• [Travail à faire]:
#1 Restituez mot pour mot le passage de l'extrait sur l'origine du virus qui va de « Les recherches se poursuivent » jusqu'à « à l’agence Reuters. » inclus.
#2 Rédigez la suite de l'extrait sur l'origine du virus en reprenant juste après sa dernière phrase.

• [Extrait source]:
------------------------

La possibilité qu’il ait pu s’échapper accidentellement d’un laboratoire de recherche de haute sécurité de l’Institut de virologie de Wuhan après avoir été prélevé chez une chauve-souris continue néanmoins d’être défendue par plusieurs spécialistes.

« Les deux hypothèses sont possibles. La première semble plus probable, mais on ne peut pour autant exclure l’autre à la lumière des informations disponibles », relève M. Lamarre.

Les recherches se poursuivent

L’Organisation mondiale de la santé (OMS), qui tente toujours de faire la lumière sur ce sujet délicat, a prévenu il y a quelques jours que les recherches se poursuivaient, notamment auprès de Pékin.

« J’ai écrit et parlé à de hauts responsables chinois à de multiples occasions… Toutes les hypothèses sur les origines du virus demeurent sur la table », a déclaré son directeur général, Tedros Adhanom Ghebreyesus, à l’agence Reuters.

------------------------

• [Informations extraites]:
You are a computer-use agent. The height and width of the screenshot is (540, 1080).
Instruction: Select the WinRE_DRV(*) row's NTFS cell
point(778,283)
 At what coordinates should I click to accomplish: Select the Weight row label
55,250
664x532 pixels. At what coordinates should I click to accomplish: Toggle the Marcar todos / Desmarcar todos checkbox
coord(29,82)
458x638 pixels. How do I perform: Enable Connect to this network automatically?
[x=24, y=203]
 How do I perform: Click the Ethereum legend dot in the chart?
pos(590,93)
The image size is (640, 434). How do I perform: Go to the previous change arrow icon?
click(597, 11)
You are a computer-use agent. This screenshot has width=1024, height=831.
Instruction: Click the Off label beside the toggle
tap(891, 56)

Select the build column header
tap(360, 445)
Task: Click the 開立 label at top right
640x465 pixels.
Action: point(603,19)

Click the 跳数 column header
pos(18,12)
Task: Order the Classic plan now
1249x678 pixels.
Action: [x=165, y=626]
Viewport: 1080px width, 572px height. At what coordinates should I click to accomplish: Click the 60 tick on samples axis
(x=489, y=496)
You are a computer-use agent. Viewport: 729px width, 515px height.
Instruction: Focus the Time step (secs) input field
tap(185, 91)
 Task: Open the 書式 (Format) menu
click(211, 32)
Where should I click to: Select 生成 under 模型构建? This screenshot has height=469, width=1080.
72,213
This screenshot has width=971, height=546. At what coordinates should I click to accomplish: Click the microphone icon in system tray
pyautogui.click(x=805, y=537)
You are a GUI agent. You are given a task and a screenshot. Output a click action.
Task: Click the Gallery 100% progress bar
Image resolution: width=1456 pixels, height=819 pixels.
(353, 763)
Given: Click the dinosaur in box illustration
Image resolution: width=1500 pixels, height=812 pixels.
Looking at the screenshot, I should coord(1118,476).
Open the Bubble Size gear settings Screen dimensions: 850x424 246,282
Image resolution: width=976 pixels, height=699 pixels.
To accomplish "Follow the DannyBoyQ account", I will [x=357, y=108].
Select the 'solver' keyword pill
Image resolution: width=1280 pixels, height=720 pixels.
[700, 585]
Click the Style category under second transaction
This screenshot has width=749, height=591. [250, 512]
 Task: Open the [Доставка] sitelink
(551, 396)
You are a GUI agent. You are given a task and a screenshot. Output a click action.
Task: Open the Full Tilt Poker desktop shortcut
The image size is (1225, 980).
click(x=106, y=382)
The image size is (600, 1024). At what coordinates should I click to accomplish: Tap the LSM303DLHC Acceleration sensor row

------------------------

• [Réponses numérotées]:
#1
Les recherches se poursuivent

L’Organisation mondiale de la santé (OMS), qui tente toujours de faire la lumière sur ce sujet délicat, a prévenu il y a quelques jours que les recherches se poursuivaient, notamment auprès de Pékin.

« J’ai écrit et parlé à de hauts responsables chinois à de multiples occasions… Toutes les hypothèses sur les origines du virus demeurent sur la table », a déclaré son directeur général, Tedros Adhanom Ghebreyesus, à l’agence Reuters.

#2
Le dirigeant de l’OMS a fait cette mise au point dans la foulée d’un article du Wall Street Journal suggérant que le département de l’Énergie américain estimait maintenant, avec « un faible niveau de confiance », que l’hypothèse de la fuite accidentelle de laboratoire était l’explication la plus probable.

Le directeur du FBI, Christopher Wray, a déclaré par la suite que cette conclusion était partagée par son organisation.

Les différentes agences chargées en 2021 par le président américain Joe Biden de faire la lumière sur la question demeurent cependant divisées, une majorité favorisant l’hypothèse de la transmission naturelle.

Ces divergences de vues trouvent un écho sur le plan politique aux États-Unis, où les tensions entre élus républicains et démocrates au sujet de l’origine de la pandémie de COVID-19 demeurent vives.

Elles étaient bien visibles mercredi lors d’une audience d’une commission de la Chambre des représentants, à majorité républicaine, qui entend déterminer ce qui s’est passé.

J’ai entendu une partie des audiences et ça n’avait pas grand intérêt sur le plan scientifique. Je n’ai rien appris de nouveau. Les intervenants semblaient surtout vouloir régler des comptes.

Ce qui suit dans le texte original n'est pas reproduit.